OPX’s analysis of potential sites is contained in a section Site Analysis and Proposed Building Layouts pages 63 to 73 of the 2010 study ‘Market Analysis, Cash Flow Projections, and Strategic Recommendations for a Proposed Downtown Hotel and Conference Center” by Pinnacle Advisory Group and OPX downloadable from the City website at

It analyses six sites and has a Site Attribute Comparison chart on page 63. Also it shows three hotel/conference center layouts for the Frederick News-Post site (pages 67, 68 & 69) the last of the three allowing for preservation of the Birely Tannery building. It does this by building a conference center and parking in a north-south structure fronting Patrick St, parallel to and between the Terminal Building and the Eagles (where two parallel, 2-way driveways are proposed by Fillat Architects.)

The OPX analysis of 2010 does NOT rate the Frederick News-Post site the highest as suggested by the Bates Architecture memorandum. It states: “After considering the pros and cons of each site, we believe that Sites U,  V, and W (U=USPS, V=FNP, W=Galleria) are more desirable for development than Sites X, Y, and Z. (X=MARC, Y=Con Ed, Z=Brickworks).” (my labels in parentheses)

So what about the JLL site analysis, we wondered. Does that rank the chosen site #1?

====

▶ [REQUIRED TASKS]:
(a) Answer these questions from the text on the hotel site analysis:
(i) On which page is the Site Attribute Comparison chart?
(ii) How many sites does the OPX study analyze?
(iii) Which three sites does the OPX analysis call more desirable for development?
(b) Lay out the rows below as a numbered list, from the first row through the line holding "tap(1289, 802)", inclusive, and leave out any blank lines.

Item position rows:
====

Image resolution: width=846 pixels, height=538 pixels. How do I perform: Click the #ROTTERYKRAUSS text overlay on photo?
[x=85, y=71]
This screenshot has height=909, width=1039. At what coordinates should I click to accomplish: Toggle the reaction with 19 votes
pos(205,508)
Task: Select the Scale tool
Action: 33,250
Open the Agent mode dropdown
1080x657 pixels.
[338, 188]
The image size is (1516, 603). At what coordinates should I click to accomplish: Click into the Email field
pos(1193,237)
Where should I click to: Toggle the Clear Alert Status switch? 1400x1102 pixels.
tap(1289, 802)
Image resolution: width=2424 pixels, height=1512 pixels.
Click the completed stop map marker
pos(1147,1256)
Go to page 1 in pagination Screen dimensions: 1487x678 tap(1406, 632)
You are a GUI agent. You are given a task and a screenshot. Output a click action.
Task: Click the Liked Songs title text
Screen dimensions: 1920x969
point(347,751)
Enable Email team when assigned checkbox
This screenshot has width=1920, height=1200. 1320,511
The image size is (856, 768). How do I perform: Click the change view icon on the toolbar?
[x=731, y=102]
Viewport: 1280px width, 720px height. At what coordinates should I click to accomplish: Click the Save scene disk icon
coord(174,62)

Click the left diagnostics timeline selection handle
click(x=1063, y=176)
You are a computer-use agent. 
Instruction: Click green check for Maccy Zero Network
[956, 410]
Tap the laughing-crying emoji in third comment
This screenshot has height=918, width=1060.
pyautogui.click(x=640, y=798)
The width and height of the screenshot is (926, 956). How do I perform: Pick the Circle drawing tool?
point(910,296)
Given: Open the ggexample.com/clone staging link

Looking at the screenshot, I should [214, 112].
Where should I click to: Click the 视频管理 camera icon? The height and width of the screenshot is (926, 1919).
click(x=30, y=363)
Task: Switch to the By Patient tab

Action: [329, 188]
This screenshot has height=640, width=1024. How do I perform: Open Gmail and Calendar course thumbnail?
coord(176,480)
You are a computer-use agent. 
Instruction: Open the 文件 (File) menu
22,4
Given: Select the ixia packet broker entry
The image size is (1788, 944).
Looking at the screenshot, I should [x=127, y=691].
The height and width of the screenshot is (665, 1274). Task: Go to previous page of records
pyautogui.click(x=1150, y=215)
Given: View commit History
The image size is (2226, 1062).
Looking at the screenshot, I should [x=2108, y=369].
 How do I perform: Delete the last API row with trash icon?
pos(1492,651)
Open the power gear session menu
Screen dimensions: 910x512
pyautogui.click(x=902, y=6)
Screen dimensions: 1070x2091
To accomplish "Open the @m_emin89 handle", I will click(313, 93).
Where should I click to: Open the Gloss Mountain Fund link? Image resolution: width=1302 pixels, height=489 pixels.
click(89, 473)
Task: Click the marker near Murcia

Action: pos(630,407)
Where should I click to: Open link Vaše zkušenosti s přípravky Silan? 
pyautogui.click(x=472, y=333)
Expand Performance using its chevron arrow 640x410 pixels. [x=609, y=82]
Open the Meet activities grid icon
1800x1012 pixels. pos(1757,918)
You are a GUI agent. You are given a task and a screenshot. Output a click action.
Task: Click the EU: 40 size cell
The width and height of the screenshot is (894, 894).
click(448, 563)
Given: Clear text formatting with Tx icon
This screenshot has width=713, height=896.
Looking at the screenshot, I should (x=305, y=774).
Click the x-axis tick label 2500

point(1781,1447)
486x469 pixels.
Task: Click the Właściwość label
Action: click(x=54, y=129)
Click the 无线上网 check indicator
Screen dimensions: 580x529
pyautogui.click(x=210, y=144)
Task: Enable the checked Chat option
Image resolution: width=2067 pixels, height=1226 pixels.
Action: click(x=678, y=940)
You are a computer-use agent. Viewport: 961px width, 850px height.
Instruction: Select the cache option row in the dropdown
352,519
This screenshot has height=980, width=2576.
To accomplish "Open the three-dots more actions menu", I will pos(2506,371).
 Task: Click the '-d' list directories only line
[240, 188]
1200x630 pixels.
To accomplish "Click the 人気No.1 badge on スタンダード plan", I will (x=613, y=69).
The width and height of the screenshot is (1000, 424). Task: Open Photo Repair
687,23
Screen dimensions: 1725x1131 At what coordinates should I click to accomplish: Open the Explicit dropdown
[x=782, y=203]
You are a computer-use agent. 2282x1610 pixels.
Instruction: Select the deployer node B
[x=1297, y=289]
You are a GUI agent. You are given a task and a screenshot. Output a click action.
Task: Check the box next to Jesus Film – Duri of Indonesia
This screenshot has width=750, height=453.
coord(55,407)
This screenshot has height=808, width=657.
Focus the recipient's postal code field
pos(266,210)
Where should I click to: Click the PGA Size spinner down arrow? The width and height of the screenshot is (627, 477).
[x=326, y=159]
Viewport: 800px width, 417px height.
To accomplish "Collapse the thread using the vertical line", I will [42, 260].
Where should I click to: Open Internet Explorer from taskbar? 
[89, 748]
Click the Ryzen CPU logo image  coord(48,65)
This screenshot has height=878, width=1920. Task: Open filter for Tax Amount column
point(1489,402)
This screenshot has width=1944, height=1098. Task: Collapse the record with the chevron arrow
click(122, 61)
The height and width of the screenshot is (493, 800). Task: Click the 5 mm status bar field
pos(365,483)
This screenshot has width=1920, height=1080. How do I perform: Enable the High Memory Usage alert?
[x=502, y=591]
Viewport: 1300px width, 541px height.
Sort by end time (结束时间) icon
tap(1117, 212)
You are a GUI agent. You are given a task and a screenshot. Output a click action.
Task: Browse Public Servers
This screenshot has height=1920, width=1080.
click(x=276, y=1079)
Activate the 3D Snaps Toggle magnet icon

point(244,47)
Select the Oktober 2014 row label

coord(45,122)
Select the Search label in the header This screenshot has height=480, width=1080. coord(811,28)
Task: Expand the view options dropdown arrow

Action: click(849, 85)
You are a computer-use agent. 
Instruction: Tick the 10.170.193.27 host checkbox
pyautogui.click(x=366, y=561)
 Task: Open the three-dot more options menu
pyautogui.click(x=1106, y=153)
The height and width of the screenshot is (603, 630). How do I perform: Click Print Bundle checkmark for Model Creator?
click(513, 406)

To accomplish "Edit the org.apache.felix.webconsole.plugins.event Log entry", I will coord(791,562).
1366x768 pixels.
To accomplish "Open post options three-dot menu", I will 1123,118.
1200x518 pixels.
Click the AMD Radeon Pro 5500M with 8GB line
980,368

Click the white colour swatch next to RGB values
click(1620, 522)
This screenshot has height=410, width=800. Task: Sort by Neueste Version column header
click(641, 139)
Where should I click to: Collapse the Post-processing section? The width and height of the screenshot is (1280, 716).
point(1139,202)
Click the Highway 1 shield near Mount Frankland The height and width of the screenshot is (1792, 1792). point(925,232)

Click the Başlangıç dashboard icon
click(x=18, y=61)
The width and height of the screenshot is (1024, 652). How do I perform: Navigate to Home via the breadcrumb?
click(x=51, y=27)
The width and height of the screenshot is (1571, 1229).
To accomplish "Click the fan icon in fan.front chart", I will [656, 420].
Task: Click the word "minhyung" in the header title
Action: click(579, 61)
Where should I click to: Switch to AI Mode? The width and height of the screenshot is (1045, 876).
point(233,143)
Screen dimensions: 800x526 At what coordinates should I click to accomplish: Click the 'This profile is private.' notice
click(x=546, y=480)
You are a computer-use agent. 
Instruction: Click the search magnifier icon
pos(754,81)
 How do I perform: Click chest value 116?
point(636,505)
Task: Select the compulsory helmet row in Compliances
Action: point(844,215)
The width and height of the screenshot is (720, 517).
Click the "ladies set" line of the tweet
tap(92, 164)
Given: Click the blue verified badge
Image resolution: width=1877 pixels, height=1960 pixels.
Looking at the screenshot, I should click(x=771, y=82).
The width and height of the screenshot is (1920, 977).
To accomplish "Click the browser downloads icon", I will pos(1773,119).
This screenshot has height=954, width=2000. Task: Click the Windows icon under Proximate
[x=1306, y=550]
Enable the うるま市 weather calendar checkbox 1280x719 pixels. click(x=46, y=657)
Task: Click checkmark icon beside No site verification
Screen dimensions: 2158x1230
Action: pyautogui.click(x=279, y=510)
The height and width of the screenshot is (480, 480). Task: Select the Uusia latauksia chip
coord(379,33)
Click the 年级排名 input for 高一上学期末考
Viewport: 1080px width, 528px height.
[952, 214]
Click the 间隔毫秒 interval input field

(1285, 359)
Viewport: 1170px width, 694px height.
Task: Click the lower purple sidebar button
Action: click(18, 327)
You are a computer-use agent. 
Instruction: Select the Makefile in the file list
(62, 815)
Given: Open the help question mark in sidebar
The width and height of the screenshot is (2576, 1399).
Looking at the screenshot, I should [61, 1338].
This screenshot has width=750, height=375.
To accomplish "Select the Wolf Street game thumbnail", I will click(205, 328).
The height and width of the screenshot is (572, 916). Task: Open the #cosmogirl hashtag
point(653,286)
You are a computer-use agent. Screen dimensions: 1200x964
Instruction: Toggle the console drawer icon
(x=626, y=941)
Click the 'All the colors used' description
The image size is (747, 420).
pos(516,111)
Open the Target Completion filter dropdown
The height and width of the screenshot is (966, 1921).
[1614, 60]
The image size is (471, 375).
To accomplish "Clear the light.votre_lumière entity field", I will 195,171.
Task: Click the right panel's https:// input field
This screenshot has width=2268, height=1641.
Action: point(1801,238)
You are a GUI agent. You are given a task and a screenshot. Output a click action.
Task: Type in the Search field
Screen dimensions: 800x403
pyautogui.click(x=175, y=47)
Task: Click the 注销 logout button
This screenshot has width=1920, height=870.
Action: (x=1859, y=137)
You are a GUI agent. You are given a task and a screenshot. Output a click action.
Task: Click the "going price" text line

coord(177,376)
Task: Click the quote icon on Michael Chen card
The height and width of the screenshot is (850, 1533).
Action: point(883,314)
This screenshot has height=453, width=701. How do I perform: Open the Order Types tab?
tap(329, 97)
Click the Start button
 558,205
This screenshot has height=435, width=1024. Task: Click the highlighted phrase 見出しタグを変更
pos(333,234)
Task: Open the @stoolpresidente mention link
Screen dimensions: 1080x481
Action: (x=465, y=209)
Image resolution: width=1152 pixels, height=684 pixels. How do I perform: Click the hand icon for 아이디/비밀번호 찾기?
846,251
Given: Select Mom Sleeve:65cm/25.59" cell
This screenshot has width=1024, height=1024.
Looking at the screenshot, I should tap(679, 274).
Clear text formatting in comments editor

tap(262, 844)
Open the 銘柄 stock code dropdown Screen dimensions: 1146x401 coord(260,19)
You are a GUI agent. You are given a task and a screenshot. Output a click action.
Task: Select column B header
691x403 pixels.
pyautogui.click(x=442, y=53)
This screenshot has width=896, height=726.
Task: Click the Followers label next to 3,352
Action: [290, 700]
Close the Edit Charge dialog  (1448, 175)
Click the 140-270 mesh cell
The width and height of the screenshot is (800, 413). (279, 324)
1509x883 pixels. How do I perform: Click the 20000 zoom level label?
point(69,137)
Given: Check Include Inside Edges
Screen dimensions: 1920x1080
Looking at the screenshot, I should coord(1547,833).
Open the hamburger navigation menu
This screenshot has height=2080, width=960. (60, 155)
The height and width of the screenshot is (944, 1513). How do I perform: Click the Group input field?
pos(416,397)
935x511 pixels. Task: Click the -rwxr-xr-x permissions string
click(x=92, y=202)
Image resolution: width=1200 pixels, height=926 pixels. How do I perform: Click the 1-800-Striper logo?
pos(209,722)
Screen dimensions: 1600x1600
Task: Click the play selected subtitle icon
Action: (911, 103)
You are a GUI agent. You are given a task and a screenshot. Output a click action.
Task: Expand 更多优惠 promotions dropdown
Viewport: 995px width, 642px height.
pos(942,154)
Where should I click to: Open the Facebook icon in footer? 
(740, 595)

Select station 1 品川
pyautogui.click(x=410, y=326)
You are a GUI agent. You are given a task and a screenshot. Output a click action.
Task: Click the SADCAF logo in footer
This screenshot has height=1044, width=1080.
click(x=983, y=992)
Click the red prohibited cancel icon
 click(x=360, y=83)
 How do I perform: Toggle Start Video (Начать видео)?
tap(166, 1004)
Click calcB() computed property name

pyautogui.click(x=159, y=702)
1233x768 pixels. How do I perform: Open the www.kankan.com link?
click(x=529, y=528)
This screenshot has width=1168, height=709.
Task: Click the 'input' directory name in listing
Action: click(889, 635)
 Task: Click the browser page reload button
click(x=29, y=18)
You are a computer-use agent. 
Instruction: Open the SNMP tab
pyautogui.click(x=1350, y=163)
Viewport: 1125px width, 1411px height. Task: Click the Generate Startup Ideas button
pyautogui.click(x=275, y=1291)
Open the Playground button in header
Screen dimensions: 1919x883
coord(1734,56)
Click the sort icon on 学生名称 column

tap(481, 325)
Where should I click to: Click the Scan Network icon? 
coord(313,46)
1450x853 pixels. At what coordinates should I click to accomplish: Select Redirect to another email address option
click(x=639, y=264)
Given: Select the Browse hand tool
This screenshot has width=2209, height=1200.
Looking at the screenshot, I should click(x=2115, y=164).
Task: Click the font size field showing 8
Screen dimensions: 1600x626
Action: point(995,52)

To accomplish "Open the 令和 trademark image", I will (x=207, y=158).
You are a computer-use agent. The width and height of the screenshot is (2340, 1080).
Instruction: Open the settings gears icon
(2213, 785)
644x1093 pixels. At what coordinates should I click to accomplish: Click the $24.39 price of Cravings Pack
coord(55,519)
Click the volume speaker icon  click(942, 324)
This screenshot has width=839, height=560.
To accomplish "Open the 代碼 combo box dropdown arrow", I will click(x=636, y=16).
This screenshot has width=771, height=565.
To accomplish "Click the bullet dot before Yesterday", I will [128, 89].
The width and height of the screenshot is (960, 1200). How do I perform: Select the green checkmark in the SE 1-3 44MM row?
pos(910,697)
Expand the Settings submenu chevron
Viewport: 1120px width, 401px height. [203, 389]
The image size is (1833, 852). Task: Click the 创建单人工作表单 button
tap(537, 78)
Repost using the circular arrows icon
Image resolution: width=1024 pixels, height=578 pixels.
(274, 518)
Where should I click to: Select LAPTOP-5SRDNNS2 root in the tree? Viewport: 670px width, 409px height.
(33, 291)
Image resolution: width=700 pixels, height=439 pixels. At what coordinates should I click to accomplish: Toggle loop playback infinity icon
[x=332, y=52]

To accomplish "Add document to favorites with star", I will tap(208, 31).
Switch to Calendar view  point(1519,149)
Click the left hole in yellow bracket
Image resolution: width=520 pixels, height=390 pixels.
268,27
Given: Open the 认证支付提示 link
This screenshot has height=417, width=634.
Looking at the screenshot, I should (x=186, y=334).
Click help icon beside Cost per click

====

▶ [ANSWERS TO THE TASKS]:
(a)
(i) Page 63
(ii) Six
(iii) Sites U, V, and W (USPS, FNP, and Galleria)

(b)
1. Image resolution: width=846 pixels, height=538 pixels. How do I perform: Click the #ROTTERYKRAUSS text overlay on photo?
2. [x=85, y=71]
3. This screenshot has height=909, width=1039. At what coordinates should I click to accomplish: Toggle the reaction with 19 votes
4. pos(205,508)
5. Task: Select the Scale tool
6. Action: 33,250
7. Open the Agent mode dropdown
8. 1080x657 pixels.
9. [338, 188]
10. The image size is (1516, 603). At what coordinates should I click to accomplish: Click into the Email field
11. pos(1193,237)
12. Where should I click to: Toggle the Clear Alert Status switch? 1400x1102 pixels.
13. tap(1289, 802)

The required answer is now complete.